I’m going to delve into a potentially touchy topic here. Homemaking. I realize that my occupation is not a common one these days. If you haven’t guessed by reading my blog, I am a stay at home mother. Why, you might ask, do I do this? What it really comes down to is that I am a do-it-yourself-er to the bone. I get much more satisfaction gleaning apples off of an abandoned alley tree than working for someone else however many hours it takes to buy that box of apples at the store with whatever is left over after taxes are taken out. I am fortunate, and grateful to have a husband who works to support our family financially, and is willing to join me in living a more frugal lifestyle to make that income stretch. I feel especially fortunate in this, because I know well that it is not the situation every mother has. I’m not saying that this is what everyone else should do, or that you’re somehow no-good if you don’t live this way. All I’m saying is that it is possible, and it works for us.
What I have learned over the last eight years is just how touchy a topic homemaking can be. What once was the norm in our culture, gathered a fair amount of stigmatization after the Women’s Rights Movement. Please don’t get me wrong here, I am grateful for the women’s rights movement, and the rights and choices that were gained as a result. Women don’t have to stay at home raising children anymore. We have choices. We can go out and have any career we choose. The sky is the limit. We can be doctors, lawyers, astronauts, farmers and just about anything imaginable. But, what if a woman chooses to be a homemaker?
In a book I read recently, Homemaking as a Social Art, Veronika Van Duin writes:
“More recently, especially in our western society, the place of the woman began to feel more restricted within society’s narrow perception. It no longer seemed to suit the developing consciousness and was becoming a role without a future. There were designated things she was permitted to do but so many more were denied to her. There was no equality, and freedom had to be sought within a given framework. Men, too, suffered from taboos and restrictions, but they were able to circumvent them because they held the power of decision politically, culturally, and identifiably within society. With the work of the suffragettes, the scales were tipped. We all know of the long hard haul womanhood has suffered to create a freer and more balanced role within society. Unfortunately, this did not happen without casualties, the main ones being motherhood and homemaking. Because creating the home was seen as an essentially feminine task, with the rise of women’s rights, feminism, and equality for all regardless of sex, the first place to take a beating was the home. All of a sudden (and certainly within the stream of history it occurred suddenly) it appeared that women refused to stay at home. Home lost its appeal as a place of refuge, as a nest, as a nurturing haven, and turned overnight into a trap, a pit, a prison where all hopes for fulfillment could never be realized. Now that women are free to decide their role in life, as also are men, everyone wants to get out there, into the real world, and get on in life. One must suppose that home is not, then, a part of the real world at all! And yet, there is a universal longing for a home, a safe place to be, where comfort, warmth and peace can be found.”
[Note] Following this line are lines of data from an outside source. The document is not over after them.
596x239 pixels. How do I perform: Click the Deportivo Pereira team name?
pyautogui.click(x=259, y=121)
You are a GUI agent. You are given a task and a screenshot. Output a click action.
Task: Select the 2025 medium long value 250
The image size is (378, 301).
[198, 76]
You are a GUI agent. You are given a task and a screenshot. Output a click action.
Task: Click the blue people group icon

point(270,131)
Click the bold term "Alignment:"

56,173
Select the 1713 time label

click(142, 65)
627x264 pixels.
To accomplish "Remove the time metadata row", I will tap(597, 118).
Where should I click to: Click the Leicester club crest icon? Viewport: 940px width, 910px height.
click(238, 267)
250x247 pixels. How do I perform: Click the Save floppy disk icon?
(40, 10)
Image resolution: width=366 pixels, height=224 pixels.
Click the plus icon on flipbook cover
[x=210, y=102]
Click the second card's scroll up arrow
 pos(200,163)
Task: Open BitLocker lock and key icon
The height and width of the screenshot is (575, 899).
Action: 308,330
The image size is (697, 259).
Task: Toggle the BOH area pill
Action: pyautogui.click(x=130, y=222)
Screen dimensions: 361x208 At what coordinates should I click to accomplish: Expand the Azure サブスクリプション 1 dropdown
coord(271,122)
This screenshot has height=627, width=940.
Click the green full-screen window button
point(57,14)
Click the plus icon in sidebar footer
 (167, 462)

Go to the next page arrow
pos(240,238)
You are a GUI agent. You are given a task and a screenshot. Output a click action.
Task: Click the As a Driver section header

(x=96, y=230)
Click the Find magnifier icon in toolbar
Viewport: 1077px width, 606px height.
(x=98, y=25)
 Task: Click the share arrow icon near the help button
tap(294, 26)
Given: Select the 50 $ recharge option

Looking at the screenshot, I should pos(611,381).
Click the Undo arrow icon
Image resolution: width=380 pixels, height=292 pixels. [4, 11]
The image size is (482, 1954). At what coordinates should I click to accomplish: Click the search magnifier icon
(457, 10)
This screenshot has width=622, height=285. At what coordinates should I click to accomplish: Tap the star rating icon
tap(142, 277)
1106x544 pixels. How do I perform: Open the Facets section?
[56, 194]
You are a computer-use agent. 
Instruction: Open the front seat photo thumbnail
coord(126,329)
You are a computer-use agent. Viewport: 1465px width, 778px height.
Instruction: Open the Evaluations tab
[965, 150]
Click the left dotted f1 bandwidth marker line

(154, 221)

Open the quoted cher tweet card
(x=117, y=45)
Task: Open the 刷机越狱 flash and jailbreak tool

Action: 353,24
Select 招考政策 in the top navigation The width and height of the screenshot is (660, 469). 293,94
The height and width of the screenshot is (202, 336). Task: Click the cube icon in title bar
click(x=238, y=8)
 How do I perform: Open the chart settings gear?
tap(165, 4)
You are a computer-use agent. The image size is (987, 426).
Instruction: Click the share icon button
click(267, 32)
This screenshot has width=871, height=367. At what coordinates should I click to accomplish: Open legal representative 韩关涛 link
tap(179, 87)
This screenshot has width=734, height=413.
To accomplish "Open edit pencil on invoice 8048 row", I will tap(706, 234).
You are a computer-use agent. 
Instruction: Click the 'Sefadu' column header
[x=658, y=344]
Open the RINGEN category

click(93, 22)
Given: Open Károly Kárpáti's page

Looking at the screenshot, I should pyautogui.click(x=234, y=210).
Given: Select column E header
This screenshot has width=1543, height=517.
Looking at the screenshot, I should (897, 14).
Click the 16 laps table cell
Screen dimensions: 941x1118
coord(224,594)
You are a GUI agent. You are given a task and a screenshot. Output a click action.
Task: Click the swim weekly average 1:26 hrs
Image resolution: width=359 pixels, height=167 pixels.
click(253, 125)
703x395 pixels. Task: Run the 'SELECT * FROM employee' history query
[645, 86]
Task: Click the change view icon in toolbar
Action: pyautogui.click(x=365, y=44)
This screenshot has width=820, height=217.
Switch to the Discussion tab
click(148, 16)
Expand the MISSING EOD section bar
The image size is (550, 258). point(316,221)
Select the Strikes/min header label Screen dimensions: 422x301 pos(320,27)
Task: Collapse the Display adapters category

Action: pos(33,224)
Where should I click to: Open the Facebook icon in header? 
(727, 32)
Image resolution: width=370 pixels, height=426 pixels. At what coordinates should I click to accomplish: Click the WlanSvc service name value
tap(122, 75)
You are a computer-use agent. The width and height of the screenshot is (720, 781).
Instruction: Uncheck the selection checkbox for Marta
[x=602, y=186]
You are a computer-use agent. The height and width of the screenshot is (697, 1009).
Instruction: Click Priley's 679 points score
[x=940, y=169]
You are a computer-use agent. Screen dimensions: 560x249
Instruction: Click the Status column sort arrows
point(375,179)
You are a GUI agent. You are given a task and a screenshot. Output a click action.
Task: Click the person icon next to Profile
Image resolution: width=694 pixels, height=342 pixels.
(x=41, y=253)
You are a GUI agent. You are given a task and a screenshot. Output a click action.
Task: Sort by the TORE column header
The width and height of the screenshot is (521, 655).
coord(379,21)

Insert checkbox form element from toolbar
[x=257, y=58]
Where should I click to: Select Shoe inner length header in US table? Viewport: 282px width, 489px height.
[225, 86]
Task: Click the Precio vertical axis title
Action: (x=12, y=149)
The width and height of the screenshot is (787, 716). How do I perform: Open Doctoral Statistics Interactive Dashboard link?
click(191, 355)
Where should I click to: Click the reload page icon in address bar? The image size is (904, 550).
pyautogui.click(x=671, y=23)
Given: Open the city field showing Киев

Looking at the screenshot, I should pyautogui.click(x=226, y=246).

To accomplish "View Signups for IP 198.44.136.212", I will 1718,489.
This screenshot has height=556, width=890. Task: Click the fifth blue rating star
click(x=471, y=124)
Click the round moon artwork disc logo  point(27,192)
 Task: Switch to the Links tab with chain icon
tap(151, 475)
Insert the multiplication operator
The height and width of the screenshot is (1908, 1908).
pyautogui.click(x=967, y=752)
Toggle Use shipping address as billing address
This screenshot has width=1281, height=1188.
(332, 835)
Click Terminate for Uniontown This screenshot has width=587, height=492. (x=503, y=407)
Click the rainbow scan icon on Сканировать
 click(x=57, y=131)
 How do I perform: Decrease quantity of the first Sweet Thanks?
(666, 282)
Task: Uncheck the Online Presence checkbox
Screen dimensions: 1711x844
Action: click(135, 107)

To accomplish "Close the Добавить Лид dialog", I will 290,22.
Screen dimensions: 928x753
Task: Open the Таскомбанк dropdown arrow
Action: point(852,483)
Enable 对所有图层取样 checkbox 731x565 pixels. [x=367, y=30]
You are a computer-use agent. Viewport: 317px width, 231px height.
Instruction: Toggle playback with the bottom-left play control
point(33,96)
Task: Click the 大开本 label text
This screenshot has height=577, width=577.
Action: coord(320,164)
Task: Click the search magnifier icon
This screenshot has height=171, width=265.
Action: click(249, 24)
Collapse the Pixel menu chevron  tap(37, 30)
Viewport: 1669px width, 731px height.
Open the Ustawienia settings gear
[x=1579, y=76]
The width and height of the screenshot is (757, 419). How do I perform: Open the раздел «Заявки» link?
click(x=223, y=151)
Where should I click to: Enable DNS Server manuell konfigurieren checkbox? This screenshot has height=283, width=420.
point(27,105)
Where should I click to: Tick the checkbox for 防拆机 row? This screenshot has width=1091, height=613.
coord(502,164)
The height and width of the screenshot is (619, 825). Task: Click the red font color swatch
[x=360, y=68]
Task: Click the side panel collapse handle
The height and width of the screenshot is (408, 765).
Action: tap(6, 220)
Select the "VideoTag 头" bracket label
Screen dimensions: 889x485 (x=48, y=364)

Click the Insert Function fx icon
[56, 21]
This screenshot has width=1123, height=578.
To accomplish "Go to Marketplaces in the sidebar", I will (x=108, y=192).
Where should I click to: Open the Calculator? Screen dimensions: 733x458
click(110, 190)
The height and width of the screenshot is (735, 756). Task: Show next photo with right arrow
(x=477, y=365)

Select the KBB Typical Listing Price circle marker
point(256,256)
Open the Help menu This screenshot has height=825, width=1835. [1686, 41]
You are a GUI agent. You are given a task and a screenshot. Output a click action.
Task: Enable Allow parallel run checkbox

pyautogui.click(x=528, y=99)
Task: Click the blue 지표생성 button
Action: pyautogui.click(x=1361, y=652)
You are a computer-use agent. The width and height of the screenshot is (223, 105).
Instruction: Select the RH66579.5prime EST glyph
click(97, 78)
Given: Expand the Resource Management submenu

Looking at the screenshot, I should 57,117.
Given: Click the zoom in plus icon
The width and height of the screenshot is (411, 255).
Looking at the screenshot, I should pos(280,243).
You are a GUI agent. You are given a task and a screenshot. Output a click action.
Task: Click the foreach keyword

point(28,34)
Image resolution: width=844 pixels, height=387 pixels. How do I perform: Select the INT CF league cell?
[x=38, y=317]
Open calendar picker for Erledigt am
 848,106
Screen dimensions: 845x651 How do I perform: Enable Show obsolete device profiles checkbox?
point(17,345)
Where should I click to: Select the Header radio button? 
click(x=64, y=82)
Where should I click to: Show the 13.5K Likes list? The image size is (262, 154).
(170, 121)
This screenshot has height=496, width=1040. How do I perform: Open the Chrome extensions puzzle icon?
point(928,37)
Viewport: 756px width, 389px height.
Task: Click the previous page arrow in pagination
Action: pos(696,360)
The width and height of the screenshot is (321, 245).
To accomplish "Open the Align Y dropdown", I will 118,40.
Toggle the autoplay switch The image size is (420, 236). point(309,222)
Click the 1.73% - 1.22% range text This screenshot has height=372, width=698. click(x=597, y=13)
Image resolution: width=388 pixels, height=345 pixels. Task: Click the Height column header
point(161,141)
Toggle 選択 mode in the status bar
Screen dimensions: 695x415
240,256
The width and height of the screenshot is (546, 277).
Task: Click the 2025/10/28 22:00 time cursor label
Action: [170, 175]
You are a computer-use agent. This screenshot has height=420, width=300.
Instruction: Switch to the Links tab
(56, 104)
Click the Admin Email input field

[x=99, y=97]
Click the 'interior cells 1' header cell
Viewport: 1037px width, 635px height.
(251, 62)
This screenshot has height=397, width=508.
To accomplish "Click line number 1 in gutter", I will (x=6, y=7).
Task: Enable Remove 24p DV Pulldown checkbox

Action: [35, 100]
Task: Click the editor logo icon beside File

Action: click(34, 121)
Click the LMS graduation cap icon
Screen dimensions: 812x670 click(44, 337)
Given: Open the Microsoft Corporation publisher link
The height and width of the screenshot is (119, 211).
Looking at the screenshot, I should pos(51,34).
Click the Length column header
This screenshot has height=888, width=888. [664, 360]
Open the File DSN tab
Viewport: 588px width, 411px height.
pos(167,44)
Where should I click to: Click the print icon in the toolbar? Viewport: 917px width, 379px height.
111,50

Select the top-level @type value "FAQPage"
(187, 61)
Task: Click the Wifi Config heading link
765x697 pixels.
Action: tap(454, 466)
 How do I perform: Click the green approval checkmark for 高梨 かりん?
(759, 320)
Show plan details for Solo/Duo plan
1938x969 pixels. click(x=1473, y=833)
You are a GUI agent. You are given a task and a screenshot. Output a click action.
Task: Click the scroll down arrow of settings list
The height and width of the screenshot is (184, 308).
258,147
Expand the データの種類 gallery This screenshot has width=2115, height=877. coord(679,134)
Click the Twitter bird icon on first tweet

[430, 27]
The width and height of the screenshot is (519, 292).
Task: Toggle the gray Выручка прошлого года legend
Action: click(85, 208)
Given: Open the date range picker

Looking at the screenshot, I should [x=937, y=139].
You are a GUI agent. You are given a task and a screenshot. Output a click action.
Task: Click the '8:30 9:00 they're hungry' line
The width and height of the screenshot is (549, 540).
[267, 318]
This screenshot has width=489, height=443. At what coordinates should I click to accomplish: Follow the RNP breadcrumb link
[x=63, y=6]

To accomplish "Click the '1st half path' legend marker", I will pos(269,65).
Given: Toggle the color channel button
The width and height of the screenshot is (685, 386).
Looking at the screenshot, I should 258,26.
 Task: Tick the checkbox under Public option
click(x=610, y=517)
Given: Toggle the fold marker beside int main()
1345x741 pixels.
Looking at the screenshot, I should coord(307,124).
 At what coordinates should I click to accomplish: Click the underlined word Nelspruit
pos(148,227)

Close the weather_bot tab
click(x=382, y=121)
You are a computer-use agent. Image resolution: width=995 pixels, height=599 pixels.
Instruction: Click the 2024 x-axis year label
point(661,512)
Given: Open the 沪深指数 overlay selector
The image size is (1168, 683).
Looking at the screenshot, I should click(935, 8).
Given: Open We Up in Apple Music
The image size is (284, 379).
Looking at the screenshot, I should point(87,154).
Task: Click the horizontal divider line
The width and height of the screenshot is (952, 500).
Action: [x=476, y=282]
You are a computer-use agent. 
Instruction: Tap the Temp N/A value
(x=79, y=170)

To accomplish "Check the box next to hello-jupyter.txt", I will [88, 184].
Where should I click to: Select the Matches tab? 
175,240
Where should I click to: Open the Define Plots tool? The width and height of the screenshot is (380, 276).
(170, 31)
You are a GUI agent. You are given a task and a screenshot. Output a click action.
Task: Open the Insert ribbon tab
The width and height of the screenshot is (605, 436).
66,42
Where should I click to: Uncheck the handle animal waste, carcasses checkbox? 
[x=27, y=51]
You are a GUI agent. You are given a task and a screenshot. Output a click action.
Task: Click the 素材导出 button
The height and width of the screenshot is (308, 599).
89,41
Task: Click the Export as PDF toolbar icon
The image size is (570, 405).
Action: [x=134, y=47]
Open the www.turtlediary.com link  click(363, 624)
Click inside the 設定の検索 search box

When I was a young woman out on my own, I went through a lot of thinking about life, what it all meant, and what I roughly wanted mine to look like. I finally concluded that I wanted to have children one day, and that I felt it was of the utmost importance to raise them myself, at home. I didn’t want to pay someone else to take care of them for me any more than I wanted to pay someone else to raise my chickens, harvest my fruit, cut my hair, or prepare and preserve my food. I wanted to do it myself. So, after getting a college education, I chose to stay at home to raise my twin children. This has elicited all kinds of responses. From other mothers choosing the same occupation, there is a feeling of camaraderie and support. From mothers choosing to work outside the home, I have heard a whole array of responses, like: ” I admire what you do, but I prefer to work and have my own life outside the home”, “Why aren’t you working yet?”, “It would be really nice if I could just stay at home like that, but I can’t afford to”, “My husband would never let me stay at home,” and “I can’t believe those women who just stay at home and don’t want to work”. I even had one person tell me staying at home raising children wasn’t good for mental health, and mothers should keep their jobs. I do not like this perception that homemakers don’t work or are somehow lazy and avoiding employment. I work, dammit. I work hard.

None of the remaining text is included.